> **Stated goal A**
Decide whether each statement about the passage on the Word agrees with it: (i) the Word existed in the beginning; (ii) the Word is described as a message or a speech; (iii) the passage cites 1 John 4: 7. Answer yes or no for each and quote the deciding words of the passage.
> **Stated goal B**
From the rows that follow the passage, reproduce every row starting at the one that contains "Viewport: 1098px width, 618px" and ending at the one that contains "coord(1564,80)", with both end rows included.

> **Source excerpt**
_ _ _ _ _ _ _

The Logos is the one with the authority.
If we doubt that we have been cleansed by Jesus’ loving grace, if we doubt that we have heard the Word Jesus speaks about, let’s not be too quick to condemn ourselves.
The Word, rather than being a message or a speech, is, in fact as much God as Jesus Christ is.
The Word existed in the beginning.
The Word has been with God, since that beginning.
The Word, as John explains, was God.
This beautiful arrangement, as described by John; this description of the Trinity whereby God, Son, and Holy Spirit (or Word) are co-eternal and co-equal with the Father is meant for our salvation, our life, our cleansing.
For as much as we may worry
For as much as we may doubt, or wonder, or fear if we are really loved by God, the answer is simple: YES.
We are loved by God by the simple assurance that Christ’s Word of love has made it so.
Or, as John says later, “everyone who loves is born of God and knows God” (1 John 4: 7).
So then, if we accept, or try to accept that we are loved by God and cleansed by the branch clearing and pruning happening within, what are we to make of the world?
If God is so free with His love; if Father, Son, and Holy Spirit are all involved in the gifting and sanctifying of this love, what are we to make of a world that so clearly does not know it is loved?
What are we to make of a world where there is so much justifying, so much proving, so much pleading and stealing and fighting over not just love but simple acceptance, simple peace?

_ _ _ _ _ _ _

> **Extracted entries**
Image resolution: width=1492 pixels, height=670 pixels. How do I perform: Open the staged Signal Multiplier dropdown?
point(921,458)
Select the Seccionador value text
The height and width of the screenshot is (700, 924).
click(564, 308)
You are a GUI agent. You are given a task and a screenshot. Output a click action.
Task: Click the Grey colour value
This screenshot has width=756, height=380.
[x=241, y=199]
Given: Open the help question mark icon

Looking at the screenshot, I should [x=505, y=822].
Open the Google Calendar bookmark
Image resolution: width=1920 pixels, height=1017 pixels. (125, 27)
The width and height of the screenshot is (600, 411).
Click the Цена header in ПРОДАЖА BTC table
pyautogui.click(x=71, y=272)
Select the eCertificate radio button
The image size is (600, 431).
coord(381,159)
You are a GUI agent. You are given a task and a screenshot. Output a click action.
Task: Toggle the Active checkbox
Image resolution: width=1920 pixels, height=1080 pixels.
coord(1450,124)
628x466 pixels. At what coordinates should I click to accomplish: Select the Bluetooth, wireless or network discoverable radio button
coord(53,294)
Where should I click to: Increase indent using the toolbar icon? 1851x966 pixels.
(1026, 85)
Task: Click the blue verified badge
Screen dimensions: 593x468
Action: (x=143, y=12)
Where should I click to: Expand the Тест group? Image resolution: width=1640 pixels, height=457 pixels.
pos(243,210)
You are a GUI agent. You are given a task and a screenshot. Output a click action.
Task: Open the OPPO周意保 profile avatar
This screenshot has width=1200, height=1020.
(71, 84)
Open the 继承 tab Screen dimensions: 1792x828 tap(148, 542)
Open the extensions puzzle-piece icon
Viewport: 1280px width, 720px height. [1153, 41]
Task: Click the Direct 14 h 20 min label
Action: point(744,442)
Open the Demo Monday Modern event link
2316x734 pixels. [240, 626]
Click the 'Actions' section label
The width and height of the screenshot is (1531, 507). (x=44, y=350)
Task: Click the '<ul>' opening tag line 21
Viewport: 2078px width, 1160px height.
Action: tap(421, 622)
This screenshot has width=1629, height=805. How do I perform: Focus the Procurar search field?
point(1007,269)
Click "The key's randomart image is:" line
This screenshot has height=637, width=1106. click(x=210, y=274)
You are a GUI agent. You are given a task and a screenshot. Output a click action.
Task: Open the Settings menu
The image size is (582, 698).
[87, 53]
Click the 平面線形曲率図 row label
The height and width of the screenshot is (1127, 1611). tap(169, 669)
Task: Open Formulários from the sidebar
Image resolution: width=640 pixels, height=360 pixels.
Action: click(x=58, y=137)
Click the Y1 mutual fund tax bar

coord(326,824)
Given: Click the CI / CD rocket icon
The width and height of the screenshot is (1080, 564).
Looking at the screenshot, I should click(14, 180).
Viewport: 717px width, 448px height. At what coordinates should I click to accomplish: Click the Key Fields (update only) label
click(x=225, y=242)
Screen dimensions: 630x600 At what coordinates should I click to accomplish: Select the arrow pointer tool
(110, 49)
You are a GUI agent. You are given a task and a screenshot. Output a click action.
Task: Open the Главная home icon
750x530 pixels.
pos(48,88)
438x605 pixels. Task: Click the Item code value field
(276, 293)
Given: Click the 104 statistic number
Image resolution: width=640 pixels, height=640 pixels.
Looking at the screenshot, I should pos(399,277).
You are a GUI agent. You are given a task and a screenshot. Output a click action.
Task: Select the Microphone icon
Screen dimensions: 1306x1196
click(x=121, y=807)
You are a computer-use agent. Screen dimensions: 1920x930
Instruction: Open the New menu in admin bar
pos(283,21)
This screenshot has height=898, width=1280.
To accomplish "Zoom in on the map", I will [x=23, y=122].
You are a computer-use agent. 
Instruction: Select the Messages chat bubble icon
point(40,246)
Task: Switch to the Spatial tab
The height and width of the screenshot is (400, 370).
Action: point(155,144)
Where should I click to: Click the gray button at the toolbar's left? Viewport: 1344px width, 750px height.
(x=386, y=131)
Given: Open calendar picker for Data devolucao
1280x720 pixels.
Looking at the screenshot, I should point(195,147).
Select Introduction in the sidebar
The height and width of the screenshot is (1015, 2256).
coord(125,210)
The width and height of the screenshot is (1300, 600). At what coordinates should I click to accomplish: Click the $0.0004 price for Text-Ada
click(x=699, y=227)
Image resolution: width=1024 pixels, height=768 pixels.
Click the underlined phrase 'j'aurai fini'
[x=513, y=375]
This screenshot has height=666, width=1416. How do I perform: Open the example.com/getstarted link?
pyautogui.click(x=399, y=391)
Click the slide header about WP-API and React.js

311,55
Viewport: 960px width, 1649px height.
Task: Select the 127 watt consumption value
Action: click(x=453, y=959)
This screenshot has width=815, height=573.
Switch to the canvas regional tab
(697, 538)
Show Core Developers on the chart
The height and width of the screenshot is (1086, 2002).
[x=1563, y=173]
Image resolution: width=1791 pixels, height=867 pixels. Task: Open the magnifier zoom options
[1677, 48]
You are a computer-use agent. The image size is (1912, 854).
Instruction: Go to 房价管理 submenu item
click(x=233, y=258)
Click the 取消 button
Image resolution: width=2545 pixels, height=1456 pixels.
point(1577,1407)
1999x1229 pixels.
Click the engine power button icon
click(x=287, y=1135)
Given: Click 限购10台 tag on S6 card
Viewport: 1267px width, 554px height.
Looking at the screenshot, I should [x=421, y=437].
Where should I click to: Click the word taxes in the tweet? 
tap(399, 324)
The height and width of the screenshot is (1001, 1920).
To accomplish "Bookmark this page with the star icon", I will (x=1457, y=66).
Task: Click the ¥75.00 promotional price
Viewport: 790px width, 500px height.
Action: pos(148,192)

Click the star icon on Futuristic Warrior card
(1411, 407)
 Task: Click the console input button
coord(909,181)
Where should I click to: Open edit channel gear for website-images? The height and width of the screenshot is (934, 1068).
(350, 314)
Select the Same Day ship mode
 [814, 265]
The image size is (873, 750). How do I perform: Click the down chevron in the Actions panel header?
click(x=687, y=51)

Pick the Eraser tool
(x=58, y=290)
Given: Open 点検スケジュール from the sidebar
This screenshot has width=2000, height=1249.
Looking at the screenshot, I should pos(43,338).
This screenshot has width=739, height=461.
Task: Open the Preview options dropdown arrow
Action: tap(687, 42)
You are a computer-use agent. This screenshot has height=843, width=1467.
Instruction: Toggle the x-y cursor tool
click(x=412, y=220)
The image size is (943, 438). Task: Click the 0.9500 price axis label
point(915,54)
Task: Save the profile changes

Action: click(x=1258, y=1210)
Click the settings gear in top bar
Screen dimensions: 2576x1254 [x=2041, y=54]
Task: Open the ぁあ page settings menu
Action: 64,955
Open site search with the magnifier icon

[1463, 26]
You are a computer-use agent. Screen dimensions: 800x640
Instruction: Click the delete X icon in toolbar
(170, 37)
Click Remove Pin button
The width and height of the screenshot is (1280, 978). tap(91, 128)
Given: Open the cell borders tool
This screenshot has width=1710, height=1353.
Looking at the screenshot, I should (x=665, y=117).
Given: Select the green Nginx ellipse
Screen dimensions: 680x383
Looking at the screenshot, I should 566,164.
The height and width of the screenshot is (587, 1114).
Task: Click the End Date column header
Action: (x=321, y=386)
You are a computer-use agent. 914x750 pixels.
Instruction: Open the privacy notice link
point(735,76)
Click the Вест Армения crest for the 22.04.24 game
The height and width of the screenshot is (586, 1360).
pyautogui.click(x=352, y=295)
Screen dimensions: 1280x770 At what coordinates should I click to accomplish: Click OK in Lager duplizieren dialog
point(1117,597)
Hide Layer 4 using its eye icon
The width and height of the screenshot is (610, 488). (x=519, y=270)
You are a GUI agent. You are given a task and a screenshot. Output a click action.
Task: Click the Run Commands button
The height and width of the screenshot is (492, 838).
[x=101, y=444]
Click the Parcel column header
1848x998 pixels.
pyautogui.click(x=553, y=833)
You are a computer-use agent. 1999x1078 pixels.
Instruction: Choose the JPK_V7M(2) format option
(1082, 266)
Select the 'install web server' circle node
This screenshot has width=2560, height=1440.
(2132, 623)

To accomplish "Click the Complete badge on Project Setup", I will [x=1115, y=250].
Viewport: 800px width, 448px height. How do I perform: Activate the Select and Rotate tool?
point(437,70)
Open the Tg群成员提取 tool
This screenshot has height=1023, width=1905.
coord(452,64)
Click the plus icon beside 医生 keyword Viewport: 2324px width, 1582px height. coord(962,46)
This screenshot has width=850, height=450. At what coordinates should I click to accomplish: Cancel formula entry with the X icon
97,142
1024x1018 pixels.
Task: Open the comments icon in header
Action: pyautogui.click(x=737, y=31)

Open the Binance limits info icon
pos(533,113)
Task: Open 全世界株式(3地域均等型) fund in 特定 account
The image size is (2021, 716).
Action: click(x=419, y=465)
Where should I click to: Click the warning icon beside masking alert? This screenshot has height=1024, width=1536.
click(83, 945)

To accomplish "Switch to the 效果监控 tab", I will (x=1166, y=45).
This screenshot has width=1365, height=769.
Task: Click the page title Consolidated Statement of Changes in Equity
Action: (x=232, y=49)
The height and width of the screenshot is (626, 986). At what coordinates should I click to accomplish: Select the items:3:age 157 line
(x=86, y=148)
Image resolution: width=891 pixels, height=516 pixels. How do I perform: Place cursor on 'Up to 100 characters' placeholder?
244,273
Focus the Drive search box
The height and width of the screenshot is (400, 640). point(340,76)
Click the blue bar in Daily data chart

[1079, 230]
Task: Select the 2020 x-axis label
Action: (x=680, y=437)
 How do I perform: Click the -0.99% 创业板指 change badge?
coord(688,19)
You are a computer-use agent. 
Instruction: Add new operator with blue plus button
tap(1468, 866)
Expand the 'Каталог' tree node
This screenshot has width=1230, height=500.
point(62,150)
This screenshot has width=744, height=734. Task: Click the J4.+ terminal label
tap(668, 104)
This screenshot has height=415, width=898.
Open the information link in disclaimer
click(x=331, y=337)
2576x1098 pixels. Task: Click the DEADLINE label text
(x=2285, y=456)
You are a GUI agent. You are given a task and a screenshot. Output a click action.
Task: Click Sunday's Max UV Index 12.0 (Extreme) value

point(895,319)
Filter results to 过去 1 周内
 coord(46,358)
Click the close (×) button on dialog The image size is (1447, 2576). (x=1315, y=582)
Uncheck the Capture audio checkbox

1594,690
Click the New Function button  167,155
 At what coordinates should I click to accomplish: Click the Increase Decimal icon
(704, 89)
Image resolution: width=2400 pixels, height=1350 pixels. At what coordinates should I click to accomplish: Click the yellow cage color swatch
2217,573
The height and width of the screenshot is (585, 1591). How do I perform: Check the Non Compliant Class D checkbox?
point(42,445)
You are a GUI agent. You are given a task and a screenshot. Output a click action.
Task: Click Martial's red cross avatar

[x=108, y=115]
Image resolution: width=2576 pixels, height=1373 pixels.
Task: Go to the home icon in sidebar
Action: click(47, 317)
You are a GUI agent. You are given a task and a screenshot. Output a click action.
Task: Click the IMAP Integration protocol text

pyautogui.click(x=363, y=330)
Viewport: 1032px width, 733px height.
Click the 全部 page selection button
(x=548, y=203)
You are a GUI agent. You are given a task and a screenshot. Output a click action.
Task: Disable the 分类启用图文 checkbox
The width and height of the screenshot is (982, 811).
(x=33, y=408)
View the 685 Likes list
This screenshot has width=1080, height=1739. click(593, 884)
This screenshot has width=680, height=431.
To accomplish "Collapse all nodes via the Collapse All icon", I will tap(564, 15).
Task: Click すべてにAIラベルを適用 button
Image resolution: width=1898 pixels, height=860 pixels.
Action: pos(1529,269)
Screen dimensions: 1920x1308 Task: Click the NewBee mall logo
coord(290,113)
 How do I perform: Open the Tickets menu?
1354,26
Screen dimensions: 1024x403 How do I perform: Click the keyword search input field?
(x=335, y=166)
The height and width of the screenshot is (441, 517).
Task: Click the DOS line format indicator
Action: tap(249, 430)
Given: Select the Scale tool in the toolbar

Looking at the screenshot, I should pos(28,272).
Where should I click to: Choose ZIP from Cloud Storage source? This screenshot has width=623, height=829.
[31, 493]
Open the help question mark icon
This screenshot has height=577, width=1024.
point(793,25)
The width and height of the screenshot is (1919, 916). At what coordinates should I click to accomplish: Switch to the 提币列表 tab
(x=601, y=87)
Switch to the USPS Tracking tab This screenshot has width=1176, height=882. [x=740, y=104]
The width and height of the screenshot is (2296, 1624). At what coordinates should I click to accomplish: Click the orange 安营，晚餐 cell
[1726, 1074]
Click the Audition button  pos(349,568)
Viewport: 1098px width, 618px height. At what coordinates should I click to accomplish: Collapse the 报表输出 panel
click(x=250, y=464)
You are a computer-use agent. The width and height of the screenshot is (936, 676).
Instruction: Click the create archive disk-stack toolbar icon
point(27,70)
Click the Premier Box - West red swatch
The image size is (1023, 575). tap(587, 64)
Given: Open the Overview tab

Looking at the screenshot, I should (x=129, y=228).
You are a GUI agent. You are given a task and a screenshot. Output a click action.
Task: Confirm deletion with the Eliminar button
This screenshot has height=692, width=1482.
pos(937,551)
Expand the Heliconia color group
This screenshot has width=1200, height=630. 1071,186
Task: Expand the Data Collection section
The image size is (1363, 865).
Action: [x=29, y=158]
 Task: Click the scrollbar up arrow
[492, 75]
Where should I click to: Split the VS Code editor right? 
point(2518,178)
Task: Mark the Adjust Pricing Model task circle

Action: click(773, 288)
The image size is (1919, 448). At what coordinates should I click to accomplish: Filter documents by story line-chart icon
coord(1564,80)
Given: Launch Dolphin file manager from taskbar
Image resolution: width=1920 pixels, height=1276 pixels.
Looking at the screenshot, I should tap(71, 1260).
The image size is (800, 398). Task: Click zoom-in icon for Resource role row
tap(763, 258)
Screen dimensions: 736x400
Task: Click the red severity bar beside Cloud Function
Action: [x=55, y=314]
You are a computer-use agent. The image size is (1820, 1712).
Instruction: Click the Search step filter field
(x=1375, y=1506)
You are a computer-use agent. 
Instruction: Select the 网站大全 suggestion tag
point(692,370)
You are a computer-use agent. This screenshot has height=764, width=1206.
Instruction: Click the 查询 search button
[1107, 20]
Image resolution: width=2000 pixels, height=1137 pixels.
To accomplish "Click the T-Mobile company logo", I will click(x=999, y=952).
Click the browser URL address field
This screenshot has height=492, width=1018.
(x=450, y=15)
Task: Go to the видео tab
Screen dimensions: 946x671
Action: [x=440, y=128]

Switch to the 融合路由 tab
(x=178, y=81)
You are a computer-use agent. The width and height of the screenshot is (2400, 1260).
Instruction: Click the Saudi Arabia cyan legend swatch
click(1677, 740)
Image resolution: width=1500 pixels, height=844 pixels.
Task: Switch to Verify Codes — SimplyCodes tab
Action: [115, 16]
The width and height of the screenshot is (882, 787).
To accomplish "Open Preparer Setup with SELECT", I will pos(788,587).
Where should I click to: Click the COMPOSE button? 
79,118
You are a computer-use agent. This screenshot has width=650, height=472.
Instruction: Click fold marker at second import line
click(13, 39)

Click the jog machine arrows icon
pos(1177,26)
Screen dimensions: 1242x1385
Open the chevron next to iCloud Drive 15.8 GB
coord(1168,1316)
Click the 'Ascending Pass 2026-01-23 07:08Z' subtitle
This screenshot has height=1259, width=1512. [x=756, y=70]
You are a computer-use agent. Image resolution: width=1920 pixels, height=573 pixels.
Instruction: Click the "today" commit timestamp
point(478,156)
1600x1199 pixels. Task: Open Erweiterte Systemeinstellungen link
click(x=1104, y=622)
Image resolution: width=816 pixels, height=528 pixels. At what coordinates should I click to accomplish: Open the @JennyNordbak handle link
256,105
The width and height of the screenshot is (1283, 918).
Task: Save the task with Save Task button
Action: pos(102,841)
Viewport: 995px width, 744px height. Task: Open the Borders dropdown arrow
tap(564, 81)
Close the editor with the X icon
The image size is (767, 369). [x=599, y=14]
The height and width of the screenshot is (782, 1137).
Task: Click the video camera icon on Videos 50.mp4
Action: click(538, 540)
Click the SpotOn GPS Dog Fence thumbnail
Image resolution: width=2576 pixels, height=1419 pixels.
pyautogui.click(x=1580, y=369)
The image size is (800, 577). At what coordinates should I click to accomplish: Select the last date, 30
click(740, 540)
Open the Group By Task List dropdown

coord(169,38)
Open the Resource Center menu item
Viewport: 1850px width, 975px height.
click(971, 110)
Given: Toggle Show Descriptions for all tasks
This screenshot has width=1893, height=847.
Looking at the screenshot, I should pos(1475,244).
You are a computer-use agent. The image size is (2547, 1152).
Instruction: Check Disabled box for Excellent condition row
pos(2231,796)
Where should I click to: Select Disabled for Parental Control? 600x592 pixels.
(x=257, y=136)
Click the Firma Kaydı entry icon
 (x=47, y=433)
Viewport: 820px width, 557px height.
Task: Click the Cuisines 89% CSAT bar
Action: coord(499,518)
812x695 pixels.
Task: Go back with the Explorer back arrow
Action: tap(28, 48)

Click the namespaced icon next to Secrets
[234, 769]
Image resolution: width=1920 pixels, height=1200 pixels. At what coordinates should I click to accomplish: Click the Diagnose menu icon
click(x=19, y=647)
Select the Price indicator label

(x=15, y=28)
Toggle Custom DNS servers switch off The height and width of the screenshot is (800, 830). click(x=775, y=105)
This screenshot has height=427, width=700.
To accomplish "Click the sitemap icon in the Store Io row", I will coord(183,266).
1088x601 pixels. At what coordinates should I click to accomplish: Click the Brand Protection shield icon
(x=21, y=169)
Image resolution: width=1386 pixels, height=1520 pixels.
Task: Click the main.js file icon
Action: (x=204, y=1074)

_ _ _ _ _ _ _

> **Output A**
(i) Yes: "The Word existed in the beginning."
(ii) No: "The Word, rather than being a message or a speech, is, in fact as much God as Jesus Christ is."
(iii) Yes: "(1 John 4: 7)"

> **Output B**
Viewport: 1098px width, 618px height. At what coordinates should I click to accomplish: Collapse the 报表输出 panel
click(x=250, y=464)
You are a computer-use agent. The width and height of the screenshot is (936, 676).
Instruction: Click the create archive disk-stack toolbar icon
point(27,70)
Click the Premier Box - West red swatch
The image size is (1023, 575). tap(587, 64)
Given: Open the Overview tab

Looking at the screenshot, I should (x=129, y=228).
You are a GUI agent. You are given a task and a screenshot. Output a click action.
Task: Confirm deletion with the Eliminar button
This screenshot has height=692, width=1482.
pos(937,551)
Expand the Heliconia color group
This screenshot has width=1200, height=630. 1071,186
Task: Expand the Data Collection section
The image size is (1363, 865).
Action: [x=29, y=158]
 Task: Click the scrollbar up arrow
[492, 75]
Where should I click to: Split the VS Code editor right? 
point(2518,178)
Task: Mark the Adjust Pricing Model task circle

Action: click(773, 288)
The image size is (1919, 448). At what coordinates should I click to accomplish: Filter documents by story line-chart icon
coord(1564,80)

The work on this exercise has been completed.